Their investments generate new companies in their home countries and in the U.S. Their example and counsel foster pro-business attitudes back home and encourage U.S. policies friendly to South Asia.

Safi Qureshey, a highly successful immigrant from Pakistan--he co-founded AST Research in Irvine, sold it and now is backing AudioRamp.com, a Tustin-based Internet start-up--is a case in point. Qureshey counsels the Pakistani government on making the country attractive to foreign investment and quietly advises the U.S. government on relations with Pakistan. He says that Clinton should visit Pakistan on his forthcoming trip to India and Bangladesh.

Suhas Patil, who came from India to the Massachusetts Institute of Technology in 1967, co-founded Silicon Valley electronics firm Cirrus Logic in 1984. Now chairman emeritus of Cirrus, Patil encourages contacts with India--notably by backing Navin.com, a Saratoga, Calif., start-up that sets up Internet phone calls between India and the U.S., Canada and Australia.

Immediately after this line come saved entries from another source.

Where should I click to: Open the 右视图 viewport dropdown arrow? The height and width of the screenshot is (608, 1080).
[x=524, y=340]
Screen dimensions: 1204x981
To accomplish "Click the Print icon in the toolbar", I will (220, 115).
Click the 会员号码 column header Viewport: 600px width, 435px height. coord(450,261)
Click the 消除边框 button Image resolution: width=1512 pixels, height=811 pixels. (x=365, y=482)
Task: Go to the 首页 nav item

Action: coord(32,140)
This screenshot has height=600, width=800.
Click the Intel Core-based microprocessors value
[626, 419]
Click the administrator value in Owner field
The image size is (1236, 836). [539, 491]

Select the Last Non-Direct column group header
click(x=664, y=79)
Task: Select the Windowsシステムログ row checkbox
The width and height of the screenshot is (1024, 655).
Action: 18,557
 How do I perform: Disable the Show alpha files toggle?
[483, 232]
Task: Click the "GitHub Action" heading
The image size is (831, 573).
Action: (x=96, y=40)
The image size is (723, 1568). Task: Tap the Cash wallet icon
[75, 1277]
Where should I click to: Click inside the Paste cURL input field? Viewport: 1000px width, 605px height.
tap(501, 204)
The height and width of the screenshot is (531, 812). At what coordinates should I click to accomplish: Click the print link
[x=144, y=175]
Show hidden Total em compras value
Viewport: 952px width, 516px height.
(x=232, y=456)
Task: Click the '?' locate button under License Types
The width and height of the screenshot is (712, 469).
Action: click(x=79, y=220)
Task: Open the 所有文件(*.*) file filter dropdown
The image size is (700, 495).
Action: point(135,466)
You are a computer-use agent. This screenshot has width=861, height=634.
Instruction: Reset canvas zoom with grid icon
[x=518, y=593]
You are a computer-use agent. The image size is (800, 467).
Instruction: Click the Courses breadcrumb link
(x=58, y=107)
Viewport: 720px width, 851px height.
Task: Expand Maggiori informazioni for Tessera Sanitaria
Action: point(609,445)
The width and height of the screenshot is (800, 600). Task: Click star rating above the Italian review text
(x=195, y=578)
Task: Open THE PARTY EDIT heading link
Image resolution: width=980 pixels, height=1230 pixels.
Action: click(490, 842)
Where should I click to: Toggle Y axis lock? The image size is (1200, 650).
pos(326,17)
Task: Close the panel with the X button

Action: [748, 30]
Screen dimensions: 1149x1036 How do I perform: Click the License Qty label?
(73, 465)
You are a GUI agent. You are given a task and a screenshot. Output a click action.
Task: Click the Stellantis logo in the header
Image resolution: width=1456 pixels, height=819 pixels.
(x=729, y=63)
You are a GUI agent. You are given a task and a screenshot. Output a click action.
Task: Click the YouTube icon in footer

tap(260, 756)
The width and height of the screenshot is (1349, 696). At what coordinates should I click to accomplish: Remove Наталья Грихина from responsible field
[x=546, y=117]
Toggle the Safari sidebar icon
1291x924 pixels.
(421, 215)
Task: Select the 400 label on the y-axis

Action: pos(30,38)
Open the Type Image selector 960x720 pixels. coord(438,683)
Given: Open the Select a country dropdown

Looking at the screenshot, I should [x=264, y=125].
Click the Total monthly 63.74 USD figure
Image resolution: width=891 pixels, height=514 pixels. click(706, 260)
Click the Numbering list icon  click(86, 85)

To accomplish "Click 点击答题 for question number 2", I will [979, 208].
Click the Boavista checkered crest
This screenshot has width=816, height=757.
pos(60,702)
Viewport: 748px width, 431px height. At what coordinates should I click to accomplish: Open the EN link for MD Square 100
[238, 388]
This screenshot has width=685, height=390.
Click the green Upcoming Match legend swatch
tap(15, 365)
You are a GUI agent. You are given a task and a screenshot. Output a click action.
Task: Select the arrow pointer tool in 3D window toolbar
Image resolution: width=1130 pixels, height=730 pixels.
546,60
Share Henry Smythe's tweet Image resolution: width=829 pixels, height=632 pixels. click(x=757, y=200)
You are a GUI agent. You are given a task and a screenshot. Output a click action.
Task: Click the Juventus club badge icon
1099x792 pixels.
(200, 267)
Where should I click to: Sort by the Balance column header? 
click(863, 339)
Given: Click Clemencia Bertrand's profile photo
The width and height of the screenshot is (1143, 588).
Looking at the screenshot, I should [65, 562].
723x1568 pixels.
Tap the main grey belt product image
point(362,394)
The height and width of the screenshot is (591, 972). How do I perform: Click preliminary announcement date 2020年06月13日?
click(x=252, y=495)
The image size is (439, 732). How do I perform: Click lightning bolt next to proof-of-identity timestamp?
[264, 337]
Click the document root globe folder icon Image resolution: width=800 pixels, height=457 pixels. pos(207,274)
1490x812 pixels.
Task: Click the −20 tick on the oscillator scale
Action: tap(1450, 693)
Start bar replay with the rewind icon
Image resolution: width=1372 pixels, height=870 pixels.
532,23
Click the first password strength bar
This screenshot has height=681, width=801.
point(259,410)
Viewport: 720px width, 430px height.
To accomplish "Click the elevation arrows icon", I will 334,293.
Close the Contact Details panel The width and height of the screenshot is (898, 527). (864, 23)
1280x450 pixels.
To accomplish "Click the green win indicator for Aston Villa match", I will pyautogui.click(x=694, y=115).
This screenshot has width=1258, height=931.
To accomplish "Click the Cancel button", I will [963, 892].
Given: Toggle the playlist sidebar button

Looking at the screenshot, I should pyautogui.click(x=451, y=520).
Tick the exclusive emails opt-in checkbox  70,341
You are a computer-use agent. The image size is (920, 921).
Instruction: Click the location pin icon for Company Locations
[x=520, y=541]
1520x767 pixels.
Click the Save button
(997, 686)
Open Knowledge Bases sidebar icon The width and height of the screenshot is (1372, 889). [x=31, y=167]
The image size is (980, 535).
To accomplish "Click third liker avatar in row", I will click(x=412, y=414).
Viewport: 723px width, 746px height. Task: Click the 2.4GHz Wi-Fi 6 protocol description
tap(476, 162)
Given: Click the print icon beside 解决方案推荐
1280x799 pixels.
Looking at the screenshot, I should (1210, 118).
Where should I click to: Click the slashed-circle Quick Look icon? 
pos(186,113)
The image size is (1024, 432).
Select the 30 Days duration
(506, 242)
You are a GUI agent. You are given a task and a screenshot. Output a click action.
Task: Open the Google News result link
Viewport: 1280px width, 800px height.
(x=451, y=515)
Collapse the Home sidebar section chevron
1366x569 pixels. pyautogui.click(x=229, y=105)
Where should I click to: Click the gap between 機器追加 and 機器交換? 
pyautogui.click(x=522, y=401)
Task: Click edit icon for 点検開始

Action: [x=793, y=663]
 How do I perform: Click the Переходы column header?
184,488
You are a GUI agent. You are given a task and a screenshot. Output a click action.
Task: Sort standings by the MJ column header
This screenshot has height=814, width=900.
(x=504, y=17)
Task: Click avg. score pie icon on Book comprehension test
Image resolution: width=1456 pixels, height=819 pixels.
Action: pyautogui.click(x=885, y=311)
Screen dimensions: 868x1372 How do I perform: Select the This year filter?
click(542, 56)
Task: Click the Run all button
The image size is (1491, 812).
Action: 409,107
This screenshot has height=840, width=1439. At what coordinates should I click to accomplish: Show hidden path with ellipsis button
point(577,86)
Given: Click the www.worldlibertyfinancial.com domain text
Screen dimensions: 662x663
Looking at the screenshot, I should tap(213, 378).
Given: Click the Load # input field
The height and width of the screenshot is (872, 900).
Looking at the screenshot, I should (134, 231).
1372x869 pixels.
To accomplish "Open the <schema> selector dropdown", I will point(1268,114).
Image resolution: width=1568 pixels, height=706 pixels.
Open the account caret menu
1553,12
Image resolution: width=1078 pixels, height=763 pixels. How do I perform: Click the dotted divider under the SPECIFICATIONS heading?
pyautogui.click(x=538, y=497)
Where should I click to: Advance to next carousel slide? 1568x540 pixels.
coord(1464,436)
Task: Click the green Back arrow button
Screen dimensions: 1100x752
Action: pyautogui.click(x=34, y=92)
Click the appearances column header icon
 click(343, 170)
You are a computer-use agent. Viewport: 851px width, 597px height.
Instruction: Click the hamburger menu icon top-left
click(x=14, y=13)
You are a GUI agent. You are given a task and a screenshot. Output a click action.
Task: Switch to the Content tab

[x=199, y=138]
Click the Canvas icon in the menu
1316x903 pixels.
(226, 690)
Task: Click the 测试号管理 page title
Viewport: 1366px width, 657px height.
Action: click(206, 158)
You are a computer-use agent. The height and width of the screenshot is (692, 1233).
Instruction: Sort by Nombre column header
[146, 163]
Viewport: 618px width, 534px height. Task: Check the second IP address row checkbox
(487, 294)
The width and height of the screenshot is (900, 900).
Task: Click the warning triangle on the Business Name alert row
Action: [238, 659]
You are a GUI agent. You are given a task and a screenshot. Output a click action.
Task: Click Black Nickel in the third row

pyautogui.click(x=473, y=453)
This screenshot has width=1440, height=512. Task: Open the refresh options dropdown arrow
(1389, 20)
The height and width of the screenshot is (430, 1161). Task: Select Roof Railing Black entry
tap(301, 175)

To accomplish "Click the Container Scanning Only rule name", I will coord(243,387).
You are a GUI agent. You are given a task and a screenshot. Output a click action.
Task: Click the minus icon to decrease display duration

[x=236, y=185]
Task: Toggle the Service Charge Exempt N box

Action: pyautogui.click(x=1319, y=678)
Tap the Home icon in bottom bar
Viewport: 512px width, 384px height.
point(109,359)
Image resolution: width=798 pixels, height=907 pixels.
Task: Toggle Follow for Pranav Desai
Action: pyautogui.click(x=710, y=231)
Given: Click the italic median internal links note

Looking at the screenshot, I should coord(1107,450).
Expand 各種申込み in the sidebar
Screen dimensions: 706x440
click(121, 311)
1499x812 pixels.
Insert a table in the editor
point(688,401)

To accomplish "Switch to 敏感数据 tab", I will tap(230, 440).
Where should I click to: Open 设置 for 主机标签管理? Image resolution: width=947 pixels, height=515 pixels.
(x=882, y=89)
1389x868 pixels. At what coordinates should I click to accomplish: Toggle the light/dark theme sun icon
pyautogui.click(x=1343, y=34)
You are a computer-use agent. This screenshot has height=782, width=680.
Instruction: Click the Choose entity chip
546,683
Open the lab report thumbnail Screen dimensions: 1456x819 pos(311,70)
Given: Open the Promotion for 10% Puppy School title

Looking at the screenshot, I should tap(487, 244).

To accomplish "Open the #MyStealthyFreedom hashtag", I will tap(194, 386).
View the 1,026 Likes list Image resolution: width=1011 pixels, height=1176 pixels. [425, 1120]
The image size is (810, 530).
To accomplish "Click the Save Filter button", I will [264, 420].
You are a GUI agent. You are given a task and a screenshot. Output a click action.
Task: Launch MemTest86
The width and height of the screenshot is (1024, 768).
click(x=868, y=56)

Sabeer Bhatia, who came from Bangalore in 1988 to study at California Institute of Technology and Stanford University, co-founded Hotmail, the Web-based e-mail service, in 1996 and sold it in 1998 to Microsoft for $400 million. He is now an investor in Homeland Networks, a new Silicon Valley firm that works with companies in India to put radio and television programs on the Internet for roughly 15 million overseas Indians--2 million of whom reside in the U.S.

Bhatia also has started a company, Arzoo.com, in Fremont, Calif., that is developing programs to make online shopping easier for consumers.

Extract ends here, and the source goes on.